There is a further set of consequences which have flowed of course from the government’s decisive action a week or so ago, and that is that over the past days we have seen spreads narrow, especially in Australia, and the cost of borrowing for banks fall. The key measure of liquidity in the Australian dollar interbank market, the spread between the 90-day bank bill and the three-month overnight index swap, the OIS, has fallen from 93 basis points at the close of business on 10 October to 63 basis points at COB on 21 October. We have a long way to go in order to maintain continued stability in the Australian financial system but, because of the action that the government took the weekend before last, we have seen movements in interest rates by banks head in the right direction from the point of view of the general economy. We have also seen spreads narrow in terms of the interbank lending rate. This is good news for the general economy and for those who draw upon these financial institutions for loans which they need to get on with the business of expanding their activities out there in the economy, maintaining their business operations or lending for mortgage purposes.
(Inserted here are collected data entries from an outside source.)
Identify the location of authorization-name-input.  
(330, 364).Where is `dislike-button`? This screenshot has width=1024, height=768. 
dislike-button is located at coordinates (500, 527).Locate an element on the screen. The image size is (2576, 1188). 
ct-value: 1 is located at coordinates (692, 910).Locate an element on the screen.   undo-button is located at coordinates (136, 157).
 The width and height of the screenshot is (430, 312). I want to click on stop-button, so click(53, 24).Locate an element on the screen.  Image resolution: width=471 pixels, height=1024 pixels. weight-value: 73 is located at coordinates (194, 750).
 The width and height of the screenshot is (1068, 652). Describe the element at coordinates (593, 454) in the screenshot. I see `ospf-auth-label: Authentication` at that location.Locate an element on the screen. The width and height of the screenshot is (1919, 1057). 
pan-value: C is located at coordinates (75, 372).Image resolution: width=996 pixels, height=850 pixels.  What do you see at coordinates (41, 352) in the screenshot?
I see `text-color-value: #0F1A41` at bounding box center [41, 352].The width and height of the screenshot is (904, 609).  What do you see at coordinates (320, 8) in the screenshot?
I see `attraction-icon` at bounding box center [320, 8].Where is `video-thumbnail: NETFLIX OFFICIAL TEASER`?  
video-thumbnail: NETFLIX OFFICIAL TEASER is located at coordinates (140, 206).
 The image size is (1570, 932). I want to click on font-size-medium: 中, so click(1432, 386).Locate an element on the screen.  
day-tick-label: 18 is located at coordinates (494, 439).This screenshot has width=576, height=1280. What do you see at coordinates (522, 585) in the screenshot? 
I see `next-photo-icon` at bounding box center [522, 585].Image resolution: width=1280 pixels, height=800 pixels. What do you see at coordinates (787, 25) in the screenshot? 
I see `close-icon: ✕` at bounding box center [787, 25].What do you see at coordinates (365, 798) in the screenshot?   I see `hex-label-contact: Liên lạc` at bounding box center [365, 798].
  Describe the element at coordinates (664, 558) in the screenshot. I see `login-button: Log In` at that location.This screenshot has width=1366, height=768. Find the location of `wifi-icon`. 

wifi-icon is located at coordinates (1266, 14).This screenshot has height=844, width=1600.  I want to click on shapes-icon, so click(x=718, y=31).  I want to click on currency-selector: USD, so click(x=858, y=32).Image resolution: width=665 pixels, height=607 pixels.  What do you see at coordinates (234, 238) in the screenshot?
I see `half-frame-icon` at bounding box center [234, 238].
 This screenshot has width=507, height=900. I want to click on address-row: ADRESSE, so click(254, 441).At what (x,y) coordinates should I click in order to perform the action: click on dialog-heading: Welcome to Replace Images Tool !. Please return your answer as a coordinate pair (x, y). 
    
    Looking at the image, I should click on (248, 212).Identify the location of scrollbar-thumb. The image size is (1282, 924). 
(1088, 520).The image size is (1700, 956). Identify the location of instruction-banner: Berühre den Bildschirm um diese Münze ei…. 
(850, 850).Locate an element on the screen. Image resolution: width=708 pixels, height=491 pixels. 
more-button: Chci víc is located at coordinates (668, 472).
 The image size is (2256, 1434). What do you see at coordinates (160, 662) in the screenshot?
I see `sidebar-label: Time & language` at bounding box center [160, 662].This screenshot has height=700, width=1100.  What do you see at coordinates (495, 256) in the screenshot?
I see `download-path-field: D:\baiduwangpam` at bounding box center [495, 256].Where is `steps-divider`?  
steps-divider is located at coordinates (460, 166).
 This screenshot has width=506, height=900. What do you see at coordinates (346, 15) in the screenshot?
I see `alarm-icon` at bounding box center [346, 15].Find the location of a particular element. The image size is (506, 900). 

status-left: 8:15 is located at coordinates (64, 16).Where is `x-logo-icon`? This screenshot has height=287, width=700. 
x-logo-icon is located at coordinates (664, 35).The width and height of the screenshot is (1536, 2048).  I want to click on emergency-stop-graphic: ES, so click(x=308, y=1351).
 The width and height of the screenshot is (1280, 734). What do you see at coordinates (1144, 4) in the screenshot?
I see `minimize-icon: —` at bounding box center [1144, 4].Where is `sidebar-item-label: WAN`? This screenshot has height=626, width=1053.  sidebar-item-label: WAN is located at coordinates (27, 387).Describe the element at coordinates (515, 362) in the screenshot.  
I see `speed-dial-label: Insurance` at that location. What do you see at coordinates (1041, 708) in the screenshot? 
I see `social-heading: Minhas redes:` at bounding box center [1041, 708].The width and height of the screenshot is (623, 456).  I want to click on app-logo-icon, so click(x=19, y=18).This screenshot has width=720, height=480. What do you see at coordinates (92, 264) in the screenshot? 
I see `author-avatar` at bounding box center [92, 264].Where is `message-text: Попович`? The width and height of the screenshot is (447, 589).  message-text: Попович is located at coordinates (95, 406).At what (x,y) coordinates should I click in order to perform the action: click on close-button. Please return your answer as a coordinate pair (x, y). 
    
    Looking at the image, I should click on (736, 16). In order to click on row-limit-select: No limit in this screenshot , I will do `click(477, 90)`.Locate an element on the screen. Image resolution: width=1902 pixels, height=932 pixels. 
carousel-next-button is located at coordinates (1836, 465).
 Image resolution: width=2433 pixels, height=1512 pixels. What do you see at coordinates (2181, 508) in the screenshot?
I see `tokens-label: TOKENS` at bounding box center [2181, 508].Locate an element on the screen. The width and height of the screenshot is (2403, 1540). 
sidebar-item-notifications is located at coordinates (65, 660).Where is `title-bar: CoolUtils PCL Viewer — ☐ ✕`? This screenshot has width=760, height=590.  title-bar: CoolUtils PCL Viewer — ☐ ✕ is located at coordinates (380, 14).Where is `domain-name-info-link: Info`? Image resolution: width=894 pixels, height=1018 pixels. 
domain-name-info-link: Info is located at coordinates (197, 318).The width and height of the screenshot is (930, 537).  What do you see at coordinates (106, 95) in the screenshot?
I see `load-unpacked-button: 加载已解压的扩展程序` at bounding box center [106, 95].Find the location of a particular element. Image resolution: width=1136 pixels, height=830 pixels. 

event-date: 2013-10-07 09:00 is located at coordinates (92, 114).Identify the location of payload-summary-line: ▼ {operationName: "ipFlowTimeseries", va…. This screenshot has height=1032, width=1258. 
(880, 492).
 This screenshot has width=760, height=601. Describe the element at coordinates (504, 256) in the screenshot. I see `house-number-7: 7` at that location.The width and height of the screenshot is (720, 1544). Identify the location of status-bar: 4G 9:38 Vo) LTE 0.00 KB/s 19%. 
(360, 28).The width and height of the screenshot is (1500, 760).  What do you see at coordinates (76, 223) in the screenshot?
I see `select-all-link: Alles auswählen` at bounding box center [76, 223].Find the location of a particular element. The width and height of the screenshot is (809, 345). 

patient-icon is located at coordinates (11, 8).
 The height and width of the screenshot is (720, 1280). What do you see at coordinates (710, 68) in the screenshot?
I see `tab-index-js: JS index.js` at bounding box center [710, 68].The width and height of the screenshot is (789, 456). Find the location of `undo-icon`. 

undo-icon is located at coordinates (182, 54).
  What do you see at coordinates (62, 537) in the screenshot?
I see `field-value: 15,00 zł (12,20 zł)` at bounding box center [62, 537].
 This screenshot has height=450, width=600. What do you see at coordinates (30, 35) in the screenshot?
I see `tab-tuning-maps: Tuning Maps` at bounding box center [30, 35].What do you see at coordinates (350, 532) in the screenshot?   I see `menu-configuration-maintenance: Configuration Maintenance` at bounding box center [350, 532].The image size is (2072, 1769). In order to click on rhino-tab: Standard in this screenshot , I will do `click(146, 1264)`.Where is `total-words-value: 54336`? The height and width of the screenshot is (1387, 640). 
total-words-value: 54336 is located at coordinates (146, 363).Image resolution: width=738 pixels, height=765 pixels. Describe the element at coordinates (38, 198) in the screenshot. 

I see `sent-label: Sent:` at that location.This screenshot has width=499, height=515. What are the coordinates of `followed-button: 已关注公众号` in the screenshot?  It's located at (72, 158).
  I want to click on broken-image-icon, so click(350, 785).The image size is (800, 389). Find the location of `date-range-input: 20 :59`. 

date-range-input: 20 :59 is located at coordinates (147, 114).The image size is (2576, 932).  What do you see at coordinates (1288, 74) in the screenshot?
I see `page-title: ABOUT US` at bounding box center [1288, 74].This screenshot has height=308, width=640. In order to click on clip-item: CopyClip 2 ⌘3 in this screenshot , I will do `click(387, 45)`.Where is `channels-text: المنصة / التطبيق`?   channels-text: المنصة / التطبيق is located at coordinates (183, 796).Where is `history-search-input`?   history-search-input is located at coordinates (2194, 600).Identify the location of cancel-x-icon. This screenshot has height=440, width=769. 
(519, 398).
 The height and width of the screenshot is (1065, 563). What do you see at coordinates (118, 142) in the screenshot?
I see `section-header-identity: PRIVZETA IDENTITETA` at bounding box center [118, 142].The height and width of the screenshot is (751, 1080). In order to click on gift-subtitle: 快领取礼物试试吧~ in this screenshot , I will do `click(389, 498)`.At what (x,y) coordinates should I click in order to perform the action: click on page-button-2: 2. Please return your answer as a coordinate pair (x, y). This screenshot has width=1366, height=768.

One of the key motivating factors this government had in mind in providing this unprecedented guarantee for wholesale term funding for the APRA regulated banking institutions was this: to ensure that in the future we have our banks in a position to provide loans for businesses and small businesses across Australia. You could have sat there, as those opposite presumably are arguing, twiddled your thumbs and done nothing or you could have acted decisively. This government, acting on the interests of small business across the country, in rural areas and in non-rural areas, took the necessary decisive action. What has flowed in terms of recent moves in spreads and in interest rate actions by the banks is now on the documentary record. That is real action and real results as opposed to short-term politics, in which the alternative Prime Minister of Australia has now become a first-class honours degree holder.